真剣に聞く気がないのだろうか、七花はむっとして、さらに続ける。
「奏と話してると、私まで注目されるんだよ。仕事の話しかしてなくても、私と奏が元兄妹で、それを隠してるのは事実でしょう。そういう空気って、伝わるんだよ。特に女の人は鋭いし――それに奏、私に話し掛けるときやたらニコニコしてるし……」
「……してる? ニコニコ」
「してる」
「嘘だろ……」
断言すると、奏は片手で顔を覆い、項垂れた。
耳が赤くなっている。
……まさかとは思うが、照れているのだろうか? 照れる要素があっただろうか?
奏は昔から容姿が良く文武両道で、周囲からちやほやされ、女性に人気があることも自覚していたし、向けられる視線を当然のように受け入れていたではないか。

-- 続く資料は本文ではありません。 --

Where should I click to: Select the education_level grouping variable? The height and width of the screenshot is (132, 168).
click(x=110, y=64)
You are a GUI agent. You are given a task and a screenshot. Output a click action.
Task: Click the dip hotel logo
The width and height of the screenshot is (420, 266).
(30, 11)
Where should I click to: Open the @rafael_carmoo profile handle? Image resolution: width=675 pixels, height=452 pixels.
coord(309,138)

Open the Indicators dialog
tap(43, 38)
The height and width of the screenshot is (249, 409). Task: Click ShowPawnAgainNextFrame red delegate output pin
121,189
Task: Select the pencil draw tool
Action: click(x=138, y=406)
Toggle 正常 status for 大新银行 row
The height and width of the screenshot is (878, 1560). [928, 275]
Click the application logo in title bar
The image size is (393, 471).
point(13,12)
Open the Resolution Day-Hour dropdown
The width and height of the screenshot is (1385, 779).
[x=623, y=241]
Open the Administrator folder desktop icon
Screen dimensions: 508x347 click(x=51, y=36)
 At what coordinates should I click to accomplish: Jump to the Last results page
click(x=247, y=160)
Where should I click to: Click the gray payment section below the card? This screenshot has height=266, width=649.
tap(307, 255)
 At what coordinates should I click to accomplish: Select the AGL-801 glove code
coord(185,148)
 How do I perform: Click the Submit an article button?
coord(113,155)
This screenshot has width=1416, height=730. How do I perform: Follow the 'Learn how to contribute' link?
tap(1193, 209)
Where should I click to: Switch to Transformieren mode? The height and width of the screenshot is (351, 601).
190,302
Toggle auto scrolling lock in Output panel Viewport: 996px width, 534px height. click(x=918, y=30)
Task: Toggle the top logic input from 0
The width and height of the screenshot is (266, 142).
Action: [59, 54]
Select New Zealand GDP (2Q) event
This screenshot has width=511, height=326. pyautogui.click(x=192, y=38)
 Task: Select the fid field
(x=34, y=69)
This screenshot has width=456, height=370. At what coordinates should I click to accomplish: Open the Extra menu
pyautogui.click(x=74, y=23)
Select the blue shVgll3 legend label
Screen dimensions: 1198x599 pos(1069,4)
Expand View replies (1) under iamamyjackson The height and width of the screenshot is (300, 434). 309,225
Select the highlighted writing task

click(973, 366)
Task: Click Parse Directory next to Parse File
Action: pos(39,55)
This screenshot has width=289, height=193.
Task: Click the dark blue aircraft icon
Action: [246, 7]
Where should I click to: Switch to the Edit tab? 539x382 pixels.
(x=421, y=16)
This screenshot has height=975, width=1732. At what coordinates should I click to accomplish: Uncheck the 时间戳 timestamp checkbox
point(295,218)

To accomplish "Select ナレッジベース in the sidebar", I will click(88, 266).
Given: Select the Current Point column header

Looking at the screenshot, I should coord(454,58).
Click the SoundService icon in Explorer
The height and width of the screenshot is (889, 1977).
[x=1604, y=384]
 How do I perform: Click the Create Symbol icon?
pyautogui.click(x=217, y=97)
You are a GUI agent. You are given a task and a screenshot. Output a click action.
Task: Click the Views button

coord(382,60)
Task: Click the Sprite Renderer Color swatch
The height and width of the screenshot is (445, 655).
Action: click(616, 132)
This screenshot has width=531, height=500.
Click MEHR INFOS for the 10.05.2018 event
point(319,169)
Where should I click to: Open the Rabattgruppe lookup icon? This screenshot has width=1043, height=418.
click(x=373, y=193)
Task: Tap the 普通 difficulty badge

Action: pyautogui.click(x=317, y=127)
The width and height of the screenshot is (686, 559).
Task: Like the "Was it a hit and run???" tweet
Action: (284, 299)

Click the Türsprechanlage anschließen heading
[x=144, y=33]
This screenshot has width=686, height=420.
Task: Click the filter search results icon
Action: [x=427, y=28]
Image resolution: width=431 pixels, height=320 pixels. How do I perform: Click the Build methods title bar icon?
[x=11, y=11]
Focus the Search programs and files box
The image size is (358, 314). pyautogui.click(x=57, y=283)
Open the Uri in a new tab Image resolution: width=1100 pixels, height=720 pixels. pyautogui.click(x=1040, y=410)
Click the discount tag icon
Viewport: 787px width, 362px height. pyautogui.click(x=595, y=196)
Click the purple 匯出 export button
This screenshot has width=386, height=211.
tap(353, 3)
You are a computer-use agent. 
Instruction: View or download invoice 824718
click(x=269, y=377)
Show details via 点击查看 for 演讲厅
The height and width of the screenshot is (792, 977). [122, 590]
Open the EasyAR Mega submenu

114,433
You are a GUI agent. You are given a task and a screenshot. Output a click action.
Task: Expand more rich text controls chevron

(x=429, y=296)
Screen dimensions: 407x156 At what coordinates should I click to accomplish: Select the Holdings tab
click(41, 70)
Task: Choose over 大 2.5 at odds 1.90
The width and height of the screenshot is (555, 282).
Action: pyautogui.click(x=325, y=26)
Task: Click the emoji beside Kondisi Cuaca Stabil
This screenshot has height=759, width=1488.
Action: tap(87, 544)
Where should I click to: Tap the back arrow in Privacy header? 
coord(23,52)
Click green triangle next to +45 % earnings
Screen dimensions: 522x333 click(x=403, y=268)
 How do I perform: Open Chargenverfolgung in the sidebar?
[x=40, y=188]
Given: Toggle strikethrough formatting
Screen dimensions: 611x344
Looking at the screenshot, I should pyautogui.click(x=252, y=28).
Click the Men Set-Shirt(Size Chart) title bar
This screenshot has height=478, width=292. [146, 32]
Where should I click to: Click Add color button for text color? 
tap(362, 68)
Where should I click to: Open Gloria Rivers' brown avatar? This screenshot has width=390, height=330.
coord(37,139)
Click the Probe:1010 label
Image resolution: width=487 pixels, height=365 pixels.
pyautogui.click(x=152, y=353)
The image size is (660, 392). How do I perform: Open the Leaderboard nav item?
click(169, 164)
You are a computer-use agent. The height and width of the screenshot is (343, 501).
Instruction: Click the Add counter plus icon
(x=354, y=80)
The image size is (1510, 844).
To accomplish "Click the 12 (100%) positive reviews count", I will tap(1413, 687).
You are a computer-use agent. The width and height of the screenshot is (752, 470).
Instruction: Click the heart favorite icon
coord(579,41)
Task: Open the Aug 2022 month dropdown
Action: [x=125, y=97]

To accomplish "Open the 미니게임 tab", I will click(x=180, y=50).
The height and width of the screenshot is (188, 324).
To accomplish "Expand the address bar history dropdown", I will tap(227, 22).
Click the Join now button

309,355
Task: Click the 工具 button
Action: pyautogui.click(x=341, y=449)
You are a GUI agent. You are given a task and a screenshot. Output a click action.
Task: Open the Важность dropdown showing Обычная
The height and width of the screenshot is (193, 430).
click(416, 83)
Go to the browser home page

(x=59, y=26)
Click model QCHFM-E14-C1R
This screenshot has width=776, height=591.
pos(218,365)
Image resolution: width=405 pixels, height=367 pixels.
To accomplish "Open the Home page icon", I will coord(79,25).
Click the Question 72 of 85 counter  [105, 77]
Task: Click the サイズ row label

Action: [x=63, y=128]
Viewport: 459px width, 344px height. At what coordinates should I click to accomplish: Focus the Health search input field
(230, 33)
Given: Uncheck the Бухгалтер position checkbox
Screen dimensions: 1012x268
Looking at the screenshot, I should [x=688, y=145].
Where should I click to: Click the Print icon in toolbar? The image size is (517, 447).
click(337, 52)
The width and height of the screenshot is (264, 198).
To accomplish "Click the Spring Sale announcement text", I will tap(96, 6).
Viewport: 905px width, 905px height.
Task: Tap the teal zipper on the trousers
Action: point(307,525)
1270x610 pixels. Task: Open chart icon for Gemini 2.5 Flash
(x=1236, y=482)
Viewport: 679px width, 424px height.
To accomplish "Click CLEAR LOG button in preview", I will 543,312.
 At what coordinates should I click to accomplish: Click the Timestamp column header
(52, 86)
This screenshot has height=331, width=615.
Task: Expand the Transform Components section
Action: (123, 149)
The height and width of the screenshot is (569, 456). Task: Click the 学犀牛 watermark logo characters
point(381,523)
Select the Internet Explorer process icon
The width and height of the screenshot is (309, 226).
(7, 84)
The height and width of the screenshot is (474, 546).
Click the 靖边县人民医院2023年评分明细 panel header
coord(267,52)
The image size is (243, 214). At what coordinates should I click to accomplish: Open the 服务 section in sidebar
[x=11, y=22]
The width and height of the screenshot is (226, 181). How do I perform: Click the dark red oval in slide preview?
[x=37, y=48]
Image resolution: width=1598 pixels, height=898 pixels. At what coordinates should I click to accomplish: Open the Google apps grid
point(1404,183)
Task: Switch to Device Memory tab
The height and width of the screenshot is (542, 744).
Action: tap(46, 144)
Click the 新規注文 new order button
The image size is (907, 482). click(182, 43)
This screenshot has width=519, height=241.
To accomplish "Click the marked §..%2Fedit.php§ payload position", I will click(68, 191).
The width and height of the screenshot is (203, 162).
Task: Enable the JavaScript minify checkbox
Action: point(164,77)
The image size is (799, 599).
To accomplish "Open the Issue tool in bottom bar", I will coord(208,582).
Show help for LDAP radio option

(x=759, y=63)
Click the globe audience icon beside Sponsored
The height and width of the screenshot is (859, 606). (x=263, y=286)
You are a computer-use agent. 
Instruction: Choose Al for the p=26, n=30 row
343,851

七花に対する態度が甘いこともそうだ。今更そんなことを指摘されたからと言って、何を恥ずかしがることがあるのか。
七花は半ば呆れた気持ちになりながら、奏を見つめた。
「だから、会社ではもっと距離を取って欲しい。……そのうち、私と付き合ってるとか噂されるかもしれないし――そうなったら、奏だって困るでしょ?」
七花は問い掛けた。
答えはいらなかった。分かり切っている答えを聞く必要はない。
話を終えた七花はティーカップを手に取り、口を付ける。